_Task instructions_.
In the lines below, change every "column header" to "column heading" and leave everything else unchanged.

[Source records]

__________

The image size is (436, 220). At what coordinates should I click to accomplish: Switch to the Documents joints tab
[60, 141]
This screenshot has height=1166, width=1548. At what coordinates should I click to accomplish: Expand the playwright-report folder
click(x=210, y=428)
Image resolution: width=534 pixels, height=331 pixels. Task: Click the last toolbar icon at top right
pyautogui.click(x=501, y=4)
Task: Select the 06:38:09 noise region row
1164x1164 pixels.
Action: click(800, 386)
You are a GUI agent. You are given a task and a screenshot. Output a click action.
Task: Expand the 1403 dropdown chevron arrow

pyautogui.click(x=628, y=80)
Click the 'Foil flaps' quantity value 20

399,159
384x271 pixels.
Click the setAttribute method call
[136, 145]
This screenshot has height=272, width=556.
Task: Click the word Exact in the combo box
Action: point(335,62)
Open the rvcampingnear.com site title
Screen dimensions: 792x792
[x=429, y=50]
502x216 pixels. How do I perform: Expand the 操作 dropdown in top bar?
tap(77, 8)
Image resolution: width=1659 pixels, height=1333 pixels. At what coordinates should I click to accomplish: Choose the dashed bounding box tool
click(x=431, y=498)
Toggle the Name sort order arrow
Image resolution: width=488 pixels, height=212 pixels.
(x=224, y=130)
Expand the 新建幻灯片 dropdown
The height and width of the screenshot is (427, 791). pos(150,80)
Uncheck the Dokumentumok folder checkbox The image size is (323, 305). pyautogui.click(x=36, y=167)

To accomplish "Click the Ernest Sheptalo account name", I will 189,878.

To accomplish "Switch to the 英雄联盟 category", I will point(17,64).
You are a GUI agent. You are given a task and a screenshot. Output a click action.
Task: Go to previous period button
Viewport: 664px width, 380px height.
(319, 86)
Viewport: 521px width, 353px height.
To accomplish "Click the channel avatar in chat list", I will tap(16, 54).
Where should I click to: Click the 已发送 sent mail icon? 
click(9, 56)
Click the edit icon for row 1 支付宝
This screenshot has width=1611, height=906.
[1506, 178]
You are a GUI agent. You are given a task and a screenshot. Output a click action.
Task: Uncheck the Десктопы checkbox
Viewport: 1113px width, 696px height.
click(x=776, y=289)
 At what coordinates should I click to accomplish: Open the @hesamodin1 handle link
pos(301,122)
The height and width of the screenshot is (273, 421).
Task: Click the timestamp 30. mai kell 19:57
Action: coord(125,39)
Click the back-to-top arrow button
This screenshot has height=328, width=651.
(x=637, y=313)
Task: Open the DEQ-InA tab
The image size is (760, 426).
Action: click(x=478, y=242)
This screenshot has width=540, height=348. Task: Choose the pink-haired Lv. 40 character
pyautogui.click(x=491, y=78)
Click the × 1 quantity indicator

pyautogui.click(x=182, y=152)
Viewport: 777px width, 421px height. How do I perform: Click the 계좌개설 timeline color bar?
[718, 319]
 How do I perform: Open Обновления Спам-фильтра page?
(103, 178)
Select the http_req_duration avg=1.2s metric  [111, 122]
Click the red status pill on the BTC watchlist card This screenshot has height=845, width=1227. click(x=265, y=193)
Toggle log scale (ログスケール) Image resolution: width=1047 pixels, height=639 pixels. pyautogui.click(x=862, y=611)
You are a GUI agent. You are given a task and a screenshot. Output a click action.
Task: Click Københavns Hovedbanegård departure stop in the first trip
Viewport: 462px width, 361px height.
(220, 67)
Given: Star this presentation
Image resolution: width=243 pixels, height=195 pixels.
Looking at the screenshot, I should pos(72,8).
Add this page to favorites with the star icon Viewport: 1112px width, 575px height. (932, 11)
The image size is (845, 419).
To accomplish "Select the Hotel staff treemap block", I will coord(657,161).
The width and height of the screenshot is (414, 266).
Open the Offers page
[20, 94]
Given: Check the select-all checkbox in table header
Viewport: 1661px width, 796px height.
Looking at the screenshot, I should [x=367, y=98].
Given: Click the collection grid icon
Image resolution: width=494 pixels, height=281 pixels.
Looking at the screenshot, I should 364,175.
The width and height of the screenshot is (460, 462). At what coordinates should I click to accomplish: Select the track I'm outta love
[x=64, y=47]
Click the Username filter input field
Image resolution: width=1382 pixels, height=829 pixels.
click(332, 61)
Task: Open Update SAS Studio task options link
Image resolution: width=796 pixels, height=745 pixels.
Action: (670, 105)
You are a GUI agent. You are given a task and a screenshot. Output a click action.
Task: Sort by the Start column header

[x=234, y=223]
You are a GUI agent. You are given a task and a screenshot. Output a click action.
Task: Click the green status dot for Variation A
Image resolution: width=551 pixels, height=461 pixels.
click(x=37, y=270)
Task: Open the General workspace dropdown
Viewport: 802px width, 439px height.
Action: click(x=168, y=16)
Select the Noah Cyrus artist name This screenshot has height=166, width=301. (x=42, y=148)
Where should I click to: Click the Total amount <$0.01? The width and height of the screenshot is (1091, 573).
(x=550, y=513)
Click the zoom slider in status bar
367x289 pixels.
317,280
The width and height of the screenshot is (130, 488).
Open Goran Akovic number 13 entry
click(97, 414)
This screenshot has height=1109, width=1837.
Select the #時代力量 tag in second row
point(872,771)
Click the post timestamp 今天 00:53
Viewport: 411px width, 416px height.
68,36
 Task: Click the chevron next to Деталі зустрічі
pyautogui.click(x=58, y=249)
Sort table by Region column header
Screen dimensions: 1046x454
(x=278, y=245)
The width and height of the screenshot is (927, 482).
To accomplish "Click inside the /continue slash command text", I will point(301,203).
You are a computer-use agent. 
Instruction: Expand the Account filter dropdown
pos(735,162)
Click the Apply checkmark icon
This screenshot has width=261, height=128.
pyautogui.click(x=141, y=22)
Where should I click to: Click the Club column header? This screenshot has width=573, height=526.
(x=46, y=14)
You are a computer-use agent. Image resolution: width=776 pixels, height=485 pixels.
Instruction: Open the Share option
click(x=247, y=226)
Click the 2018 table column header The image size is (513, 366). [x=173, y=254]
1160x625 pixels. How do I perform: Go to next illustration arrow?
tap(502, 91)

__________

_Full answer_.
The image size is (436, 220). At what coordinates should I click to accomplish: Switch to the Documents joints tab
[60, 141]
This screenshot has height=1166, width=1548. At what coordinates should I click to accomplish: Expand the playwright-report folder
click(x=210, y=428)
Image resolution: width=534 pixels, height=331 pixels. Task: Click the last toolbar icon at top right
pyautogui.click(x=501, y=4)
Task: Select the 06:38:09 noise region row
1164x1164 pixels.
Action: click(800, 386)
You are a GUI agent. You are given a task and a screenshot. Output a click action.
Task: Expand the 1403 dropdown chevron arrow

pyautogui.click(x=628, y=80)
Click the 'Foil flaps' quantity value 20

399,159
384x271 pixels.
Click the setAttribute method call
[136, 145]
This screenshot has height=272, width=556.
Task: Click the word Exact in the combo box
Action: point(335,62)
Open the rvcampingnear.com site title
Screen dimensions: 792x792
[x=429, y=50]
502x216 pixels. How do I perform: Expand the 操作 dropdown in top bar?
tap(77, 8)
Image resolution: width=1659 pixels, height=1333 pixels. At what coordinates should I click to accomplish: Choose the dashed bounding box tool
click(x=431, y=498)
Toggle the Name sort order arrow
Image resolution: width=488 pixels, height=212 pixels.
(x=224, y=130)
Expand the 新建幻灯片 dropdown
The height and width of the screenshot is (427, 791). pos(150,80)
Uncheck the Dokumentumok folder checkbox The image size is (323, 305). pyautogui.click(x=36, y=167)

To accomplish "Click the Ernest Sheptalo account name", I will 189,878.

To accomplish "Switch to the 英雄联盟 category", I will point(17,64).
You are a GUI agent. You are given a task and a screenshot. Output a click action.
Task: Go to previous period button
Viewport: 664px width, 380px height.
(319, 86)
Viewport: 521px width, 353px height.
To accomplish "Click the channel avatar in chat list", I will tap(16, 54).
Where should I click to: Click the 已发送 sent mail icon? 
click(9, 56)
Click the edit icon for row 1 支付宝
This screenshot has width=1611, height=906.
[1506, 178]
You are a GUI agent. You are given a task and a screenshot. Output a click action.
Task: Uncheck the Десктопы checkbox
Viewport: 1113px width, 696px height.
click(x=776, y=289)
 At what coordinates should I click to accomplish: Open the @hesamodin1 handle link
pos(301,122)
The height and width of the screenshot is (273, 421).
Task: Click the timestamp 30. mai kell 19:57
Action: coord(125,39)
Click the back-to-top arrow button
This screenshot has height=328, width=651.
(x=637, y=313)
Task: Open the DEQ-InA tab
The image size is (760, 426).
Action: click(x=478, y=242)
This screenshot has width=540, height=348. Task: Choose the pink-haired Lv. 40 character
pyautogui.click(x=491, y=78)
Click the × 1 quantity indicator

pyautogui.click(x=182, y=152)
Viewport: 777px width, 421px height. How do I perform: Click the 계좌개설 timeline color bar?
[718, 319]
 How do I perform: Open Обновления Спам-фильтра page?
(103, 178)
Select the http_req_duration avg=1.2s metric  [111, 122]
Click the red status pill on the BTC watchlist card This screenshot has height=845, width=1227. click(x=265, y=193)
Toggle log scale (ログスケール) Image resolution: width=1047 pixels, height=639 pixels. pyautogui.click(x=862, y=611)
You are a GUI agent. You are given a task and a screenshot. Output a click action.
Task: Click Københavns Hovedbanegård departure stop in the first trip
Viewport: 462px width, 361px height.
(220, 67)
Given: Star this presentation
Image resolution: width=243 pixels, height=195 pixels.
Looking at the screenshot, I should pos(72,8).
Add this page to favorites with the star icon Viewport: 1112px width, 575px height. (932, 11)
The image size is (845, 419).
To accomplish "Select the Hotel staff treemap block", I will coord(657,161).
The width and height of the screenshot is (414, 266).
Open the Offers page
[20, 94]
Given: Check the select-all checkbox in table header
Viewport: 1661px width, 796px height.
Looking at the screenshot, I should [x=367, y=98].
Given: Click the collection grid icon
Image resolution: width=494 pixels, height=281 pixels.
Looking at the screenshot, I should 364,175.
The width and height of the screenshot is (460, 462). At what coordinates should I click to accomplish: Select the track I'm outta love
[x=64, y=47]
Click the Username filter input field
Image resolution: width=1382 pixels, height=829 pixels.
click(332, 61)
Task: Open Update SAS Studio task options link
Image resolution: width=796 pixels, height=745 pixels.
Action: (670, 105)
You are a GUI agent. You are given a task and a screenshot. Output a click action.
Task: Sort by the Start column heading

[x=234, y=223]
You are a GUI agent. You are given a task and a screenshot. Output a click action.
Task: Click the green status dot for Variation A
Image resolution: width=551 pixels, height=461 pixels.
click(x=37, y=270)
Task: Open the General workspace dropdown
Viewport: 802px width, 439px height.
Action: click(x=168, y=16)
Select the Noah Cyrus artist name This screenshot has height=166, width=301. (x=42, y=148)
Where should I click to: Click the Total amount <$0.01? The width and height of the screenshot is (1091, 573).
(x=550, y=513)
Click the zoom slider in status bar
367x289 pixels.
317,280
The width and height of the screenshot is (130, 488).
Open Goran Akovic number 13 entry
click(97, 414)
This screenshot has height=1109, width=1837.
Select the #時代力量 tag in second row
point(872,771)
Click the post timestamp 今天 00:53
Viewport: 411px width, 416px height.
68,36
 Task: Click the chevron next to Деталі зустрічі
pyautogui.click(x=58, y=249)
Sort table by Region column heading
Screen dimensions: 1046x454
(x=278, y=245)
The width and height of the screenshot is (927, 482).
To accomplish "Click inside the /continue slash command text", I will point(301,203).
You are a computer-use agent. 
Instruction: Expand the Account filter dropdown
pos(735,162)
Click the Apply checkmark icon
This screenshot has width=261, height=128.
pyautogui.click(x=141, y=22)
Where should I click to: Click the Club column heading? This screenshot has width=573, height=526.
(x=46, y=14)
You are a computer-use agent. Image resolution: width=776 pixels, height=485 pixels.
Instruction: Open the Share option
click(x=247, y=226)
Click the 2018 table column heading The image size is (513, 366). [x=173, y=254]
1160x625 pixels. How do I perform: Go to next illustration arrow?
tap(502, 91)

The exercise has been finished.